**Action item:** All of the entries need to be written out again, exactly as they are.
Data records START
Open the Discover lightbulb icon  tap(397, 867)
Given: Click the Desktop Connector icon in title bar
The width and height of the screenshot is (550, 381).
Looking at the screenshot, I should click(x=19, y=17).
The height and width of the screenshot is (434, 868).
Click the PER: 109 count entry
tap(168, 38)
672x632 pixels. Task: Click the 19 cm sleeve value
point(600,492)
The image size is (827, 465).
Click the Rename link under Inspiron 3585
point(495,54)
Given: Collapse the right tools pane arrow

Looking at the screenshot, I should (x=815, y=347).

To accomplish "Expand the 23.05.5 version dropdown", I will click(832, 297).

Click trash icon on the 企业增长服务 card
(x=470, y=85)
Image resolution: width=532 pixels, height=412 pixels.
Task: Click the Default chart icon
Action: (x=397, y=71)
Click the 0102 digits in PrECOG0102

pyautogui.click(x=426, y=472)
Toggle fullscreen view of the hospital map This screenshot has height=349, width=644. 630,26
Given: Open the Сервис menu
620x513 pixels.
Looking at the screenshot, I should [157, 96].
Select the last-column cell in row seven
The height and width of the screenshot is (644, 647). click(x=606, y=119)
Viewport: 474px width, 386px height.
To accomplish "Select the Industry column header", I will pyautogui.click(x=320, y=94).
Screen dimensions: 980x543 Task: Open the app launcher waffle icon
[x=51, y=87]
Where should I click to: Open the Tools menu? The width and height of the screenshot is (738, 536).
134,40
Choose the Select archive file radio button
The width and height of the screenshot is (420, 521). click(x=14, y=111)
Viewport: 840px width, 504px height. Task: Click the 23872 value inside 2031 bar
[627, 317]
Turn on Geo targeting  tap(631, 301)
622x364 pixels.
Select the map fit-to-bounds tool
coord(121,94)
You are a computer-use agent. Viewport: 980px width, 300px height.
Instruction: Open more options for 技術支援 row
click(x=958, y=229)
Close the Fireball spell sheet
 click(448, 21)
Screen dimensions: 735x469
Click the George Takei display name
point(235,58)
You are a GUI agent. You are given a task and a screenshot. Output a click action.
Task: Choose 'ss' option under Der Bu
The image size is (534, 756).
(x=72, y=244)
Data records END
**The completed task:**
Open the Discover lightbulb icon  tap(397, 867)
Given: Click the Desktop Connector icon in title bar
The width and height of the screenshot is (550, 381).
Looking at the screenshot, I should click(x=19, y=17).
The height and width of the screenshot is (434, 868).
Click the PER: 109 count entry
tap(168, 38)
672x632 pixels. Task: Click the 19 cm sleeve value
point(600,492)
The image size is (827, 465).
Click the Rename link under Inspiron 3585
point(495,54)
Given: Collapse the right tools pane arrow

Looking at the screenshot, I should (x=815, y=347).

To accomplish "Expand the 23.05.5 version dropdown", I will click(832, 297).

Click trash icon on the 企业增长服务 card
(x=470, y=85)
Image resolution: width=532 pixels, height=412 pixels.
Task: Click the Default chart icon
Action: (x=397, y=71)
Click the 0102 digits in PrECOG0102

pyautogui.click(x=426, y=472)
Toggle fullscreen view of the hospital map This screenshot has height=349, width=644. 630,26
Given: Open the Сервис menu
620x513 pixels.
Looking at the screenshot, I should [157, 96].
Select the last-column cell in row seven
The height and width of the screenshot is (644, 647). click(x=606, y=119)
Viewport: 474px width, 386px height.
To accomplish "Select the Industry column header", I will pyautogui.click(x=320, y=94).
Screen dimensions: 980x543 Task: Open the app launcher waffle icon
[x=51, y=87]
Where should I click to: Open the Tools menu? The width and height of the screenshot is (738, 536).
134,40
Choose the Select archive file radio button
The width and height of the screenshot is (420, 521). click(x=14, y=111)
Viewport: 840px width, 504px height. Task: Click the 23872 value inside 2031 bar
[627, 317]
Turn on Geo targeting  tap(631, 301)
622x364 pixels.
Select the map fit-to-bounds tool
coord(121,94)
You are a computer-use agent. Viewport: 980px width, 300px height.
Instruction: Open more options for 技術支援 row
click(x=958, y=229)
Close the Fireball spell sheet
 click(448, 21)
Screen dimensions: 735x469
Click the George Takei display name
point(235,58)
You are a GUI agent. You are given a task and a screenshot. Output a click action.
Task: Choose 'ss' option under Der Bu
The image size is (534, 756).
(x=72, y=244)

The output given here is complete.